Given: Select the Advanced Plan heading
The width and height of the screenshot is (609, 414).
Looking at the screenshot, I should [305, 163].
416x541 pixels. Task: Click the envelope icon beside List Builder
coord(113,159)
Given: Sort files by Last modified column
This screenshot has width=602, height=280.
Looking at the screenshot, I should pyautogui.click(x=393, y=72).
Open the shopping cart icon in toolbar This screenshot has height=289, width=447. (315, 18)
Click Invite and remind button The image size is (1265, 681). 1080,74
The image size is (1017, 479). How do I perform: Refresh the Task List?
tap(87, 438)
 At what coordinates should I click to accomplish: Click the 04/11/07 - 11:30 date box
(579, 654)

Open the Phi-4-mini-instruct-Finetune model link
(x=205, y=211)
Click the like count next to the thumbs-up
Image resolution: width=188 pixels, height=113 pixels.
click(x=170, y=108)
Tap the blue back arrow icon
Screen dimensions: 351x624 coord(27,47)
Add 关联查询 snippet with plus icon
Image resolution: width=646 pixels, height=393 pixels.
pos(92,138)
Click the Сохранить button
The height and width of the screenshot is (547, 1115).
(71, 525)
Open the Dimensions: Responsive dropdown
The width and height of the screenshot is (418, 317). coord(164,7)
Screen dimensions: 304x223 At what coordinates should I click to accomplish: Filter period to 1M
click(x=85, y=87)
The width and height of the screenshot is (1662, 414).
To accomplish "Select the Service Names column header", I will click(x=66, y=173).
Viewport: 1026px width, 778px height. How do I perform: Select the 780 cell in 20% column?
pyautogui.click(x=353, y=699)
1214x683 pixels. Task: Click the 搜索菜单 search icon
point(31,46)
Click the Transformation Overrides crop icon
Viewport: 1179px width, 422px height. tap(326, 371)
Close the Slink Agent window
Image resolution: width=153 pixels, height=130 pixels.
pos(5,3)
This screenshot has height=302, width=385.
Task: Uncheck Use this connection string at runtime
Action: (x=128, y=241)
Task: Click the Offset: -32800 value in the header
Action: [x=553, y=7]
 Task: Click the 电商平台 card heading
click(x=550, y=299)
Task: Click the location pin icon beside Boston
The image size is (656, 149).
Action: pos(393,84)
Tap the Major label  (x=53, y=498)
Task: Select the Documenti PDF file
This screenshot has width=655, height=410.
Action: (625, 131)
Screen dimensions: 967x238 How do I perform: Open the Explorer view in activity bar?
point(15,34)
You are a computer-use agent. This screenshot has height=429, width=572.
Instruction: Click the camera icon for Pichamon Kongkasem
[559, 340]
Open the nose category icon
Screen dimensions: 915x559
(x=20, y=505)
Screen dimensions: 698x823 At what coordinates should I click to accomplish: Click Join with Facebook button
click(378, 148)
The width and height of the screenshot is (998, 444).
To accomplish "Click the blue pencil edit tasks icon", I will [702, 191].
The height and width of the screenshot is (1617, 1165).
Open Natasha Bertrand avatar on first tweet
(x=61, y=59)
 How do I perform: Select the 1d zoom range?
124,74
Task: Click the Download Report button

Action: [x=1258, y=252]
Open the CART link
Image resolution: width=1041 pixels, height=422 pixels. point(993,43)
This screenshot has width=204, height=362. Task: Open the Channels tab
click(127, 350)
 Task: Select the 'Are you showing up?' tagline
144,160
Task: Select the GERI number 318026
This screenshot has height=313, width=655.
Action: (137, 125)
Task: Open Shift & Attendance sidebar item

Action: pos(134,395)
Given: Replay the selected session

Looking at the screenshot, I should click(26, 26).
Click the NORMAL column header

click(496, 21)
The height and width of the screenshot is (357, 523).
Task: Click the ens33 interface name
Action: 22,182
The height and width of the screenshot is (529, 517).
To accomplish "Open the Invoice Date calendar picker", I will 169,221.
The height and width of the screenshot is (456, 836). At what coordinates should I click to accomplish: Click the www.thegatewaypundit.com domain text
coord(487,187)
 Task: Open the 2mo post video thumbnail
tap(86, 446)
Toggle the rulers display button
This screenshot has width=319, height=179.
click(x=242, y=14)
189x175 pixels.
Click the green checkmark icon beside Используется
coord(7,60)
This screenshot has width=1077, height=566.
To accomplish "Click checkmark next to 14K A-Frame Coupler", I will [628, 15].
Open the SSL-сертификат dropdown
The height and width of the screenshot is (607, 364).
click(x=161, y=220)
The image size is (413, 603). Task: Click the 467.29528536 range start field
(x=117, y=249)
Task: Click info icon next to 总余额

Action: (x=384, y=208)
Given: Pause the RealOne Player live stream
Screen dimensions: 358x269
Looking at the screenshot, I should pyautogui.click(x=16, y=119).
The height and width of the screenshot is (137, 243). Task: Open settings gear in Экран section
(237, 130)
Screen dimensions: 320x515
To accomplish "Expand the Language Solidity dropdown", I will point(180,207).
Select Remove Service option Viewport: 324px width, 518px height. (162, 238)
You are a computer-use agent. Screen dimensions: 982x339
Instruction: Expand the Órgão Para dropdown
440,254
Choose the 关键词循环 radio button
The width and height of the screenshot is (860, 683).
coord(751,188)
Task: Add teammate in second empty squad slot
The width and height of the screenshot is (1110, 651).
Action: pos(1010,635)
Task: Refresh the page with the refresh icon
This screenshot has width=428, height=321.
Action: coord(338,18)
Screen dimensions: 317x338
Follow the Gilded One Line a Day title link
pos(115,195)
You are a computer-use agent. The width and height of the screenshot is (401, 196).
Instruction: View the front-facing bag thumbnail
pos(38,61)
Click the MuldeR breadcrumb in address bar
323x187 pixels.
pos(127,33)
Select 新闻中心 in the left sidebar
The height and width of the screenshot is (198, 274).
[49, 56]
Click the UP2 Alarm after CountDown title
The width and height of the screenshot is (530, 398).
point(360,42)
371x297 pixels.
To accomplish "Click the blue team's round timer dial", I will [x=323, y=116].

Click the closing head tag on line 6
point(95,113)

━━━━━━━━

• Task statement
The entries above are to be transcribed in full and without error.

• Answer to the exercise
Given: Select the Advanced Plan heading
The width and height of the screenshot is (609, 414).
Looking at the screenshot, I should [305, 163].
416x541 pixels. Task: Click the envelope icon beside List Builder
coord(113,159)
Given: Sort files by Last modified column
This screenshot has width=602, height=280.
Looking at the screenshot, I should pyautogui.click(x=393, y=72).
Open the shopping cart icon in toolbar This screenshot has height=289, width=447. (315, 18)
Click Invite and remind button The image size is (1265, 681). 1080,74
The image size is (1017, 479). How do I perform: Refresh the Task List?
tap(87, 438)
 At what coordinates should I click to accomplish: Click the 04/11/07 - 11:30 date box
(579, 654)

Open the Phi-4-mini-instruct-Finetune model link
(x=205, y=211)
Click the like count next to the thumbs-up
Image resolution: width=188 pixels, height=113 pixels.
click(x=170, y=108)
Tap the blue back arrow icon
Screen dimensions: 351x624 coord(27,47)
Add 关联查询 snippet with plus icon
Image resolution: width=646 pixels, height=393 pixels.
pos(92,138)
Click the Сохранить button
The height and width of the screenshot is (547, 1115).
(71, 525)
Open the Dimensions: Responsive dropdown
The width and height of the screenshot is (418, 317). coord(164,7)
Screen dimensions: 304x223 At what coordinates should I click to accomplish: Filter period to 1M
click(x=85, y=87)
The width and height of the screenshot is (1662, 414).
To accomplish "Select the Service Names column header", I will click(x=66, y=173).
Viewport: 1026px width, 778px height. How do I perform: Select the 780 cell in 20% column?
pyautogui.click(x=353, y=699)
1214x683 pixels. Task: Click the 搜索菜单 search icon
point(31,46)
Click the Transformation Overrides crop icon
Viewport: 1179px width, 422px height. tap(326, 371)
Close the Slink Agent window
Image resolution: width=153 pixels, height=130 pixels.
pos(5,3)
This screenshot has height=302, width=385.
Task: Uncheck Use this connection string at runtime
Action: (x=128, y=241)
Task: Click the Offset: -32800 value in the header
Action: [x=553, y=7]
 Task: Click the 电商平台 card heading
click(x=550, y=299)
Task: Click the location pin icon beside Boston
The image size is (656, 149).
Action: pos(393,84)
Tap the Major label  (x=53, y=498)
Task: Select the Documenti PDF file
This screenshot has width=655, height=410.
Action: (625, 131)
Screen dimensions: 967x238 How do I perform: Open the Explorer view in activity bar?
point(15,34)
You are a computer-use agent. This screenshot has height=429, width=572.
Instruction: Click the camera icon for Pichamon Kongkasem
[559, 340]
Open the nose category icon
Screen dimensions: 915x559
(x=20, y=505)
Screen dimensions: 698x823 At what coordinates should I click to accomplish: Click Join with Facebook button
click(378, 148)
The width and height of the screenshot is (998, 444).
To accomplish "Click the blue pencil edit tasks icon", I will [702, 191].
The height and width of the screenshot is (1617, 1165).
Open Natasha Bertrand avatar on first tweet
(x=61, y=59)
 How do I perform: Select the 1d zoom range?
124,74
Task: Click the Download Report button

Action: [x=1258, y=252]
Open the CART link
Image resolution: width=1041 pixels, height=422 pixels. point(993,43)
This screenshot has width=204, height=362. Task: Open the Channels tab
click(127, 350)
 Task: Select the 'Are you showing up?' tagline
144,160
Task: Select the GERI number 318026
This screenshot has height=313, width=655.
Action: (137, 125)
Task: Open Shift & Attendance sidebar item

Action: pos(134,395)
Given: Replay the selected session

Looking at the screenshot, I should click(26, 26).
Click the NORMAL column header

click(496, 21)
The height and width of the screenshot is (357, 523).
Task: Click the ens33 interface name
Action: 22,182
The height and width of the screenshot is (529, 517).
To accomplish "Open the Invoice Date calendar picker", I will 169,221.
The height and width of the screenshot is (456, 836). At what coordinates should I click to accomplish: Click the www.thegatewaypundit.com domain text
coord(487,187)
 Task: Open the 2mo post video thumbnail
tap(86, 446)
Toggle the rulers display button
This screenshot has width=319, height=179.
click(x=242, y=14)
189x175 pixels.
Click the green checkmark icon beside Используется
coord(7,60)
This screenshot has width=1077, height=566.
To accomplish "Click checkmark next to 14K A-Frame Coupler", I will [628, 15].
Open the SSL-сертификат dropdown
The height and width of the screenshot is (607, 364).
click(x=161, y=220)
The image size is (413, 603). Task: Click the 467.29528536 range start field
(x=117, y=249)
Task: Click info icon next to 总余额

Action: (x=384, y=208)
Given: Pause the RealOne Player live stream
Screen dimensions: 358x269
Looking at the screenshot, I should pyautogui.click(x=16, y=119).
The height and width of the screenshot is (137, 243). Task: Open settings gear in Экран section
(237, 130)
Screen dimensions: 320x515
To accomplish "Expand the Language Solidity dropdown", I will point(180,207).
Select Remove Service option Viewport: 324px width, 518px height. (162, 238)
You are a computer-use agent. Screen dimensions: 982x339
Instruction: Expand the Órgão Para dropdown
440,254
Choose the 关键词循环 radio button
The width and height of the screenshot is (860, 683).
coord(751,188)
Task: Add teammate in second empty squad slot
The width and height of the screenshot is (1110, 651).
Action: pos(1010,635)
Task: Refresh the page with the refresh icon
This screenshot has width=428, height=321.
Action: coord(338,18)
Screen dimensions: 317x338
Follow the Gilded One Line a Day title link
pos(115,195)
You are a computer-use agent. The width and height of the screenshot is (401, 196).
Instruction: View the front-facing bag thumbnail
pos(38,61)
Click the MuldeR breadcrumb in address bar
323x187 pixels.
pos(127,33)
Select 新闻中心 in the left sidebar
The height and width of the screenshot is (198, 274).
[49, 56]
Click the UP2 Alarm after CountDown title
The width and height of the screenshot is (530, 398).
point(360,42)
371x297 pixels.
To accomplish "Click the blue team's round timer dial", I will [x=323, y=116].

Click the closing head tag on line 6
point(95,113)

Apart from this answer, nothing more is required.